MacGuyver

When I think about the changes in hospitality marketing over the last ten years or so, the first thing that comes to mind is the need for immediacy and the way marketers have had to adapt to this need.

I should tell you now, I don’t typically sit around thinking about this; but I was asked last week to give a speech on it, so the topic was on my mind for a few days.

When I started in hospitality, marketing was already on the verge of big changes – the days of handing over the budget to the agency and having them build a media and PR plan that we actually stuck to throughout the year were already coming to an end.

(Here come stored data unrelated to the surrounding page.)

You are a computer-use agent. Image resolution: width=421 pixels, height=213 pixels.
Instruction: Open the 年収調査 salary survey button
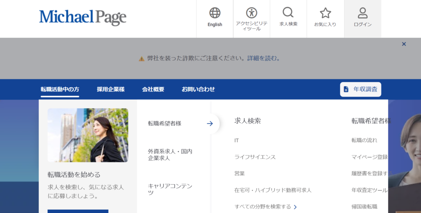point(361,89)
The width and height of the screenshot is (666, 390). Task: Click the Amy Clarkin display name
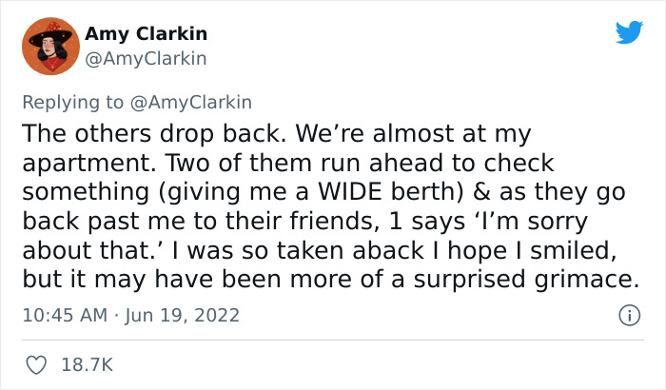click(147, 33)
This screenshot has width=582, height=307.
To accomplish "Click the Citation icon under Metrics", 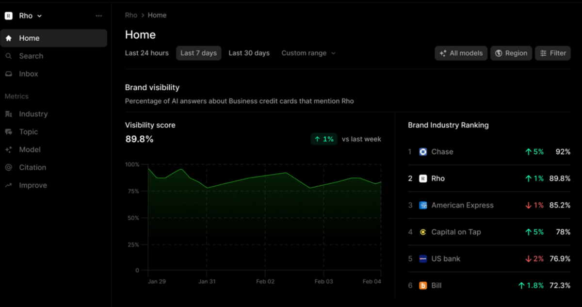I will pos(10,167).
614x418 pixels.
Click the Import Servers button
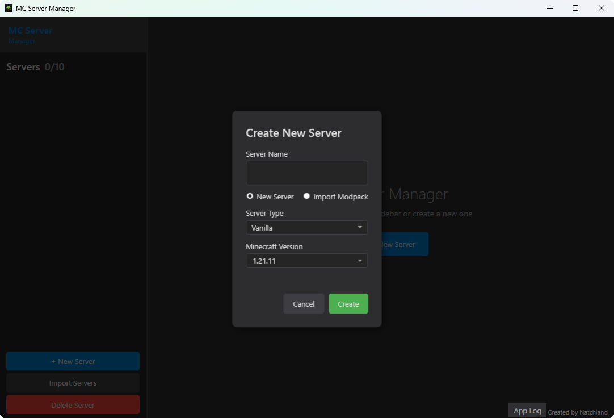pos(73,383)
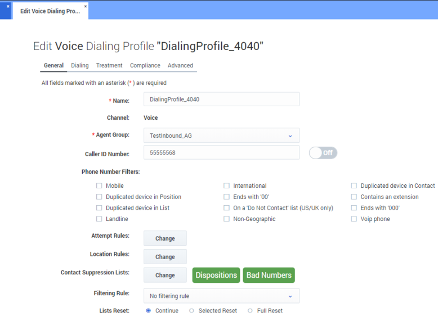The image size is (438, 330).
Task: Open the Filtering Rule dropdown
Action: [x=290, y=296]
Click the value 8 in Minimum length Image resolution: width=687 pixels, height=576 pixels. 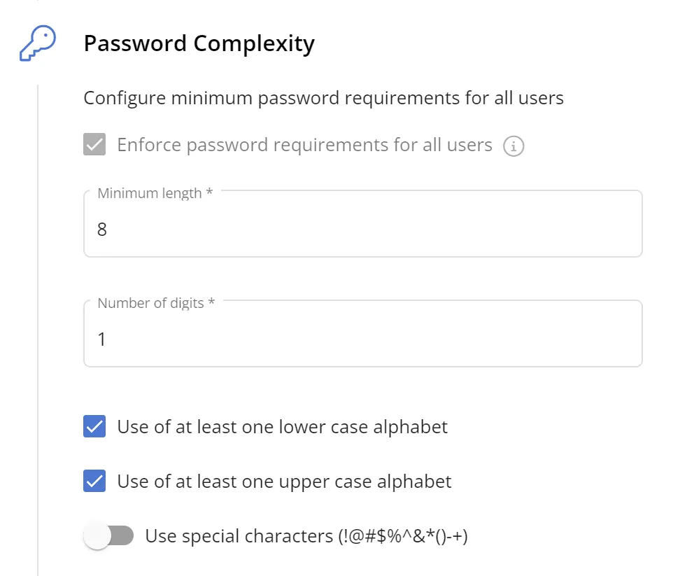(102, 230)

Email marketing was pretty new and growing rapidly, though segmenting the database wasn’t really being done yet, and digital’s potential was just beginning to be tapped. Pay-per-click wasn’t yet completely embraced in the industry by independents, let alone any type of demand side platform digital media. Our web sites weren’t yet behaviorally-targeted and Facebook was in its infancy.  But digital’s movement forward had begun, and it was quickly picking up speed.

The biggest change in hospitality marketing I’ve seen – in large part, I think, necessitated by the recession – is the need for immediate action. Now we’re able to see real time data on our business levels, and with this comes the need to shift marketing strategies and tactics quickly to both anticipate and react to those shifts in demand.

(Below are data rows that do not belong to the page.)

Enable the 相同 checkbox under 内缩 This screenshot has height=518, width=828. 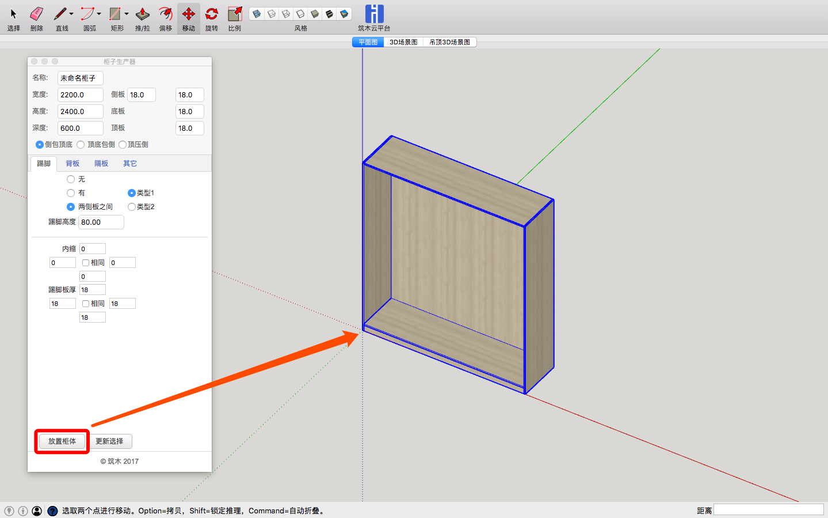click(86, 263)

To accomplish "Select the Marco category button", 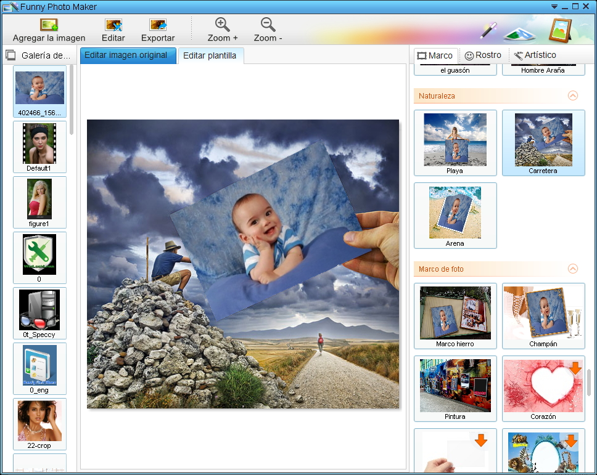I will [435, 55].
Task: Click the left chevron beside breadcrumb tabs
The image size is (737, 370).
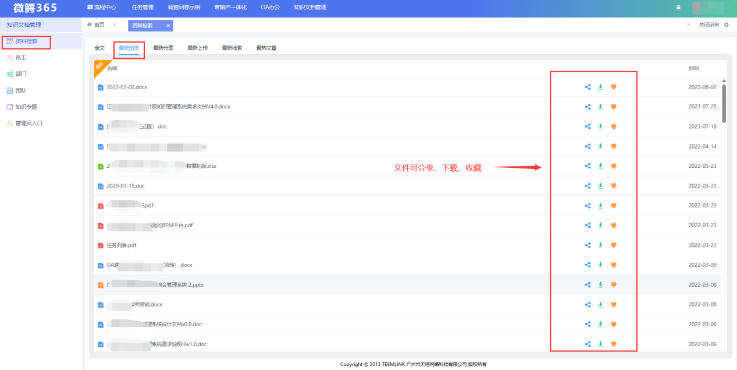Action: pyautogui.click(x=114, y=25)
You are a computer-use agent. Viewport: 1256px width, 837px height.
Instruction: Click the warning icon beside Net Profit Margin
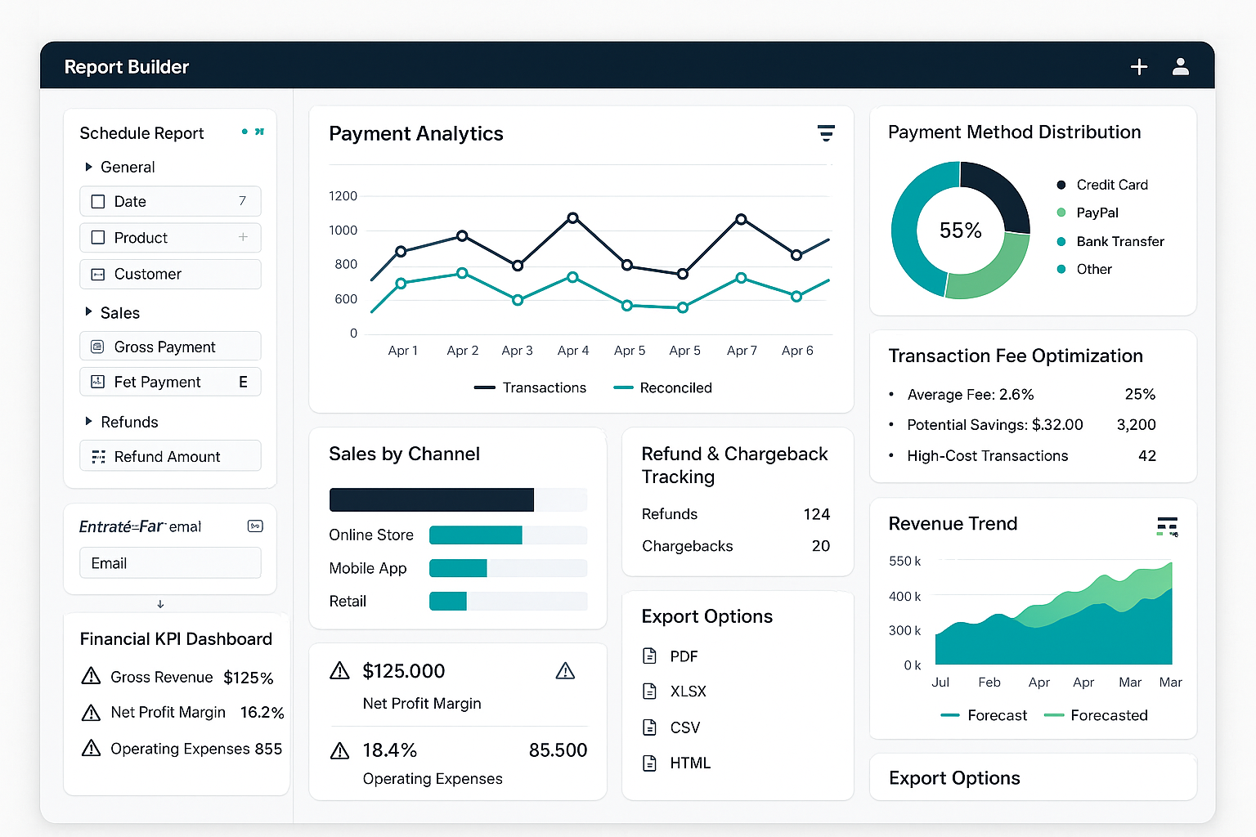click(x=91, y=712)
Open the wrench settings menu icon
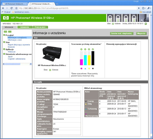Viewport: 153px width, 139px height. pos(149,8)
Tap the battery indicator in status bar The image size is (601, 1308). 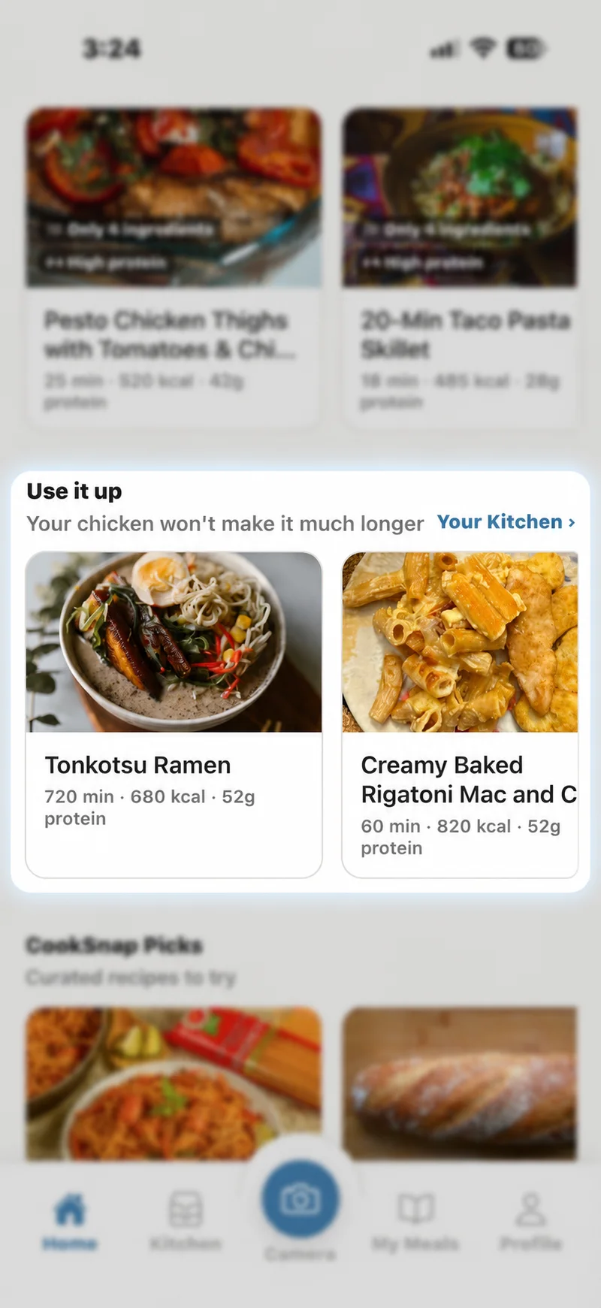tap(526, 48)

Good thing we have so many new tools at our disposal to quickly impact that shifting demand, tools that let us turn the dial up or down on a moment’s notice:  PPC, social channels, hyper-targeted email marketing, mobile campaigns, guerilla initiatives, and the list goes on and on. But these tools are only useful if we know how to use them.

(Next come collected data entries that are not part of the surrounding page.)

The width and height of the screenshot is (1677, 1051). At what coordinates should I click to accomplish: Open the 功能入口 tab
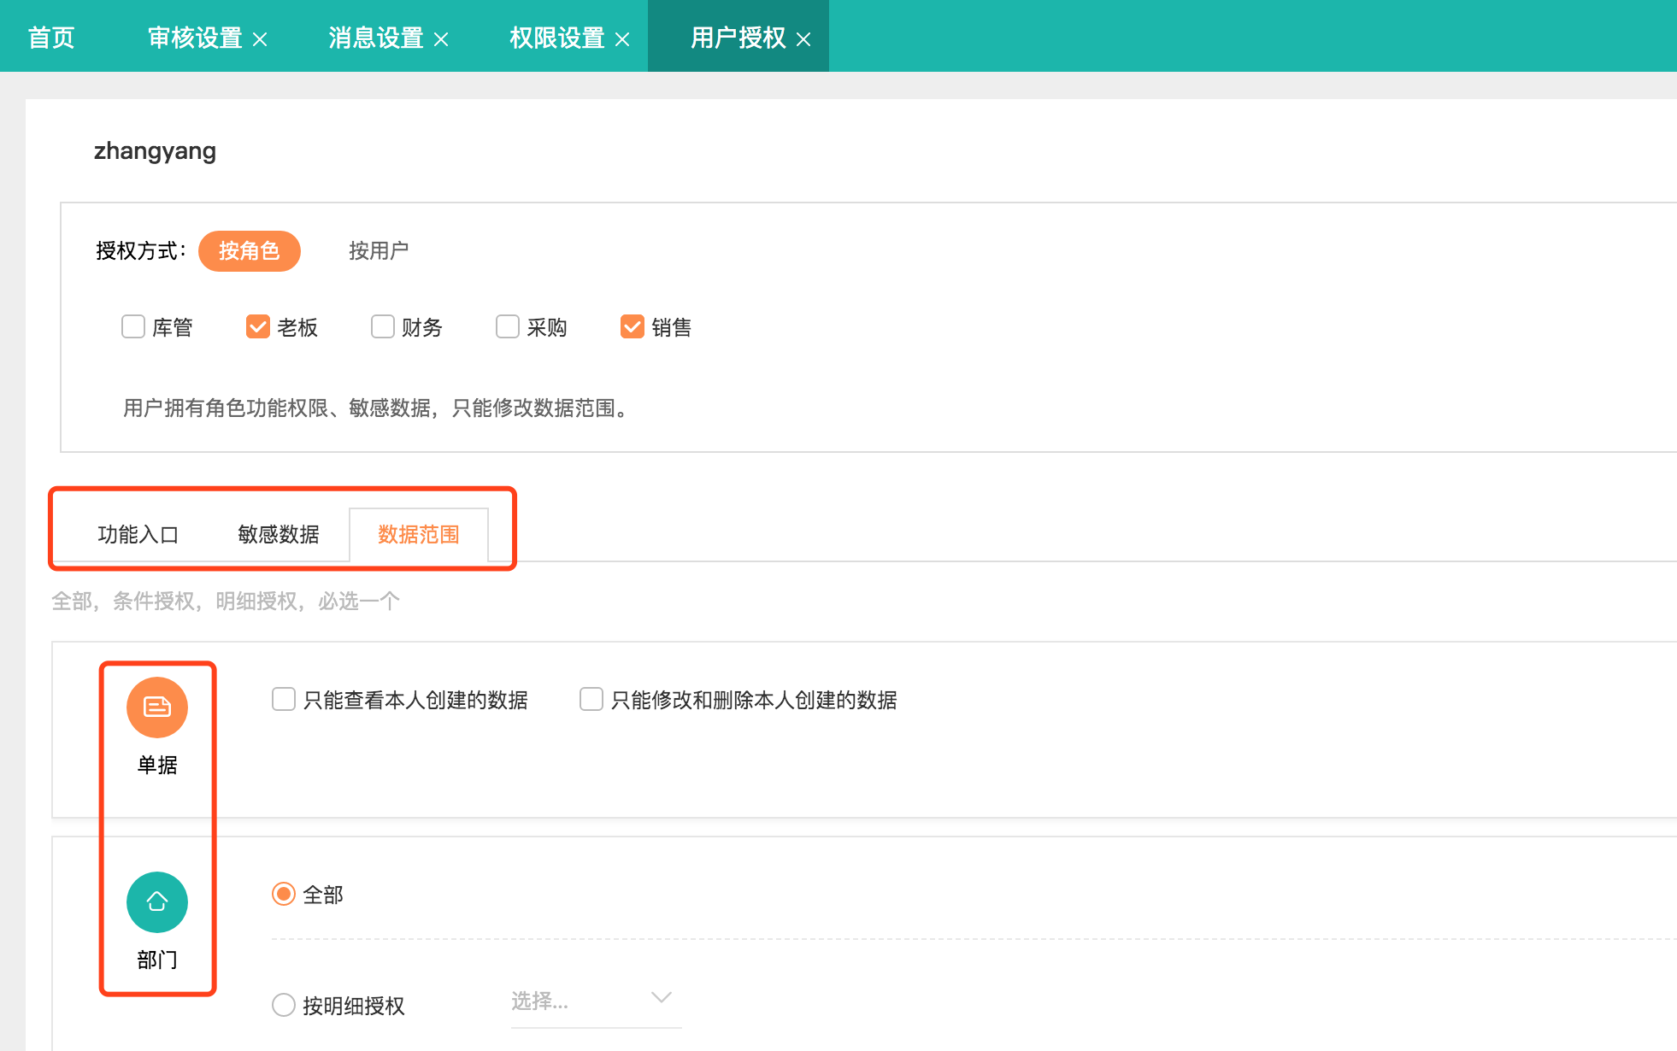coord(136,531)
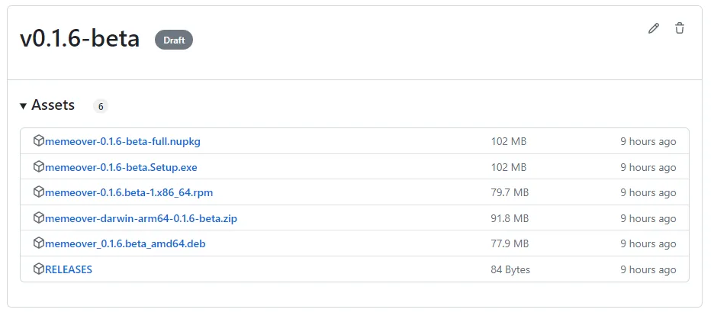Download memeover-0.1.6.beta-1.x86_64.rpm

coord(129,192)
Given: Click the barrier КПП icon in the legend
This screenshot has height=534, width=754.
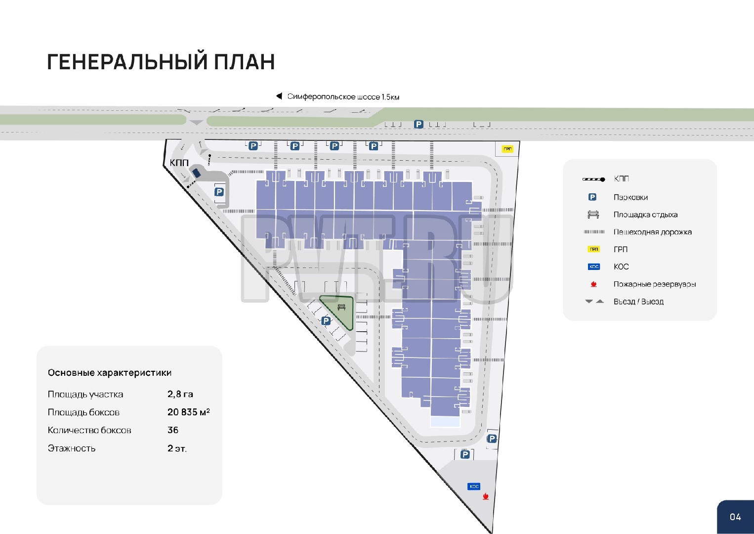Looking at the screenshot, I should [593, 179].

In many ways, I think the difference between the marketer I began as and the marketer I’ve become mirrors the way the customer’s purchase cycle has changed over the years. I mean, the path is no longer linear, where you learn certain tactical skills, and grow into learning management skills, then grow into director skills.

I’m all over the board now – like a Swiss Army knife.  I’ve run a marketing department for several years, overseeing the strategy and direction of the marketing effort, managing the expense budget, managing our external partner relationships, managing owner relationships, but I also know how to do the things needed to execute. Tell me what you need, and I can find a tool to make it work. This could be building and deploying eblasts to specific past guest lists, building a pdf one-sheeter for the group sales team, or building Facebook ads and pointing them to a specific user.  I can still write a pretty good press release, only now I know how to write it for search engine optimization.

My point is, hospitality marketers have to be versatile – to be strategic and see the bigger picture, but we also have to be tactical – to not just say “here’s what needs to be done”, but to actually get it done.  We have to be creative, come up with the ideas that are going to grab attention, but we also have to be analytical – to measure the return and report on the results of what we do. And we have to figure out how to get it all done while still making sure we keep up with Google’s latest changes to search, and while responding to these new consumer reviews over here and learning about the three new social channels that just popped up over there.

Marketing is more exciting than it’s ever been – it brings enormous potential to have an immediate impact. And to make the most of these opportunities, our skills have to stay razor-sharp. But this constant learning and ability to have an immediate impact are what keep the work fun.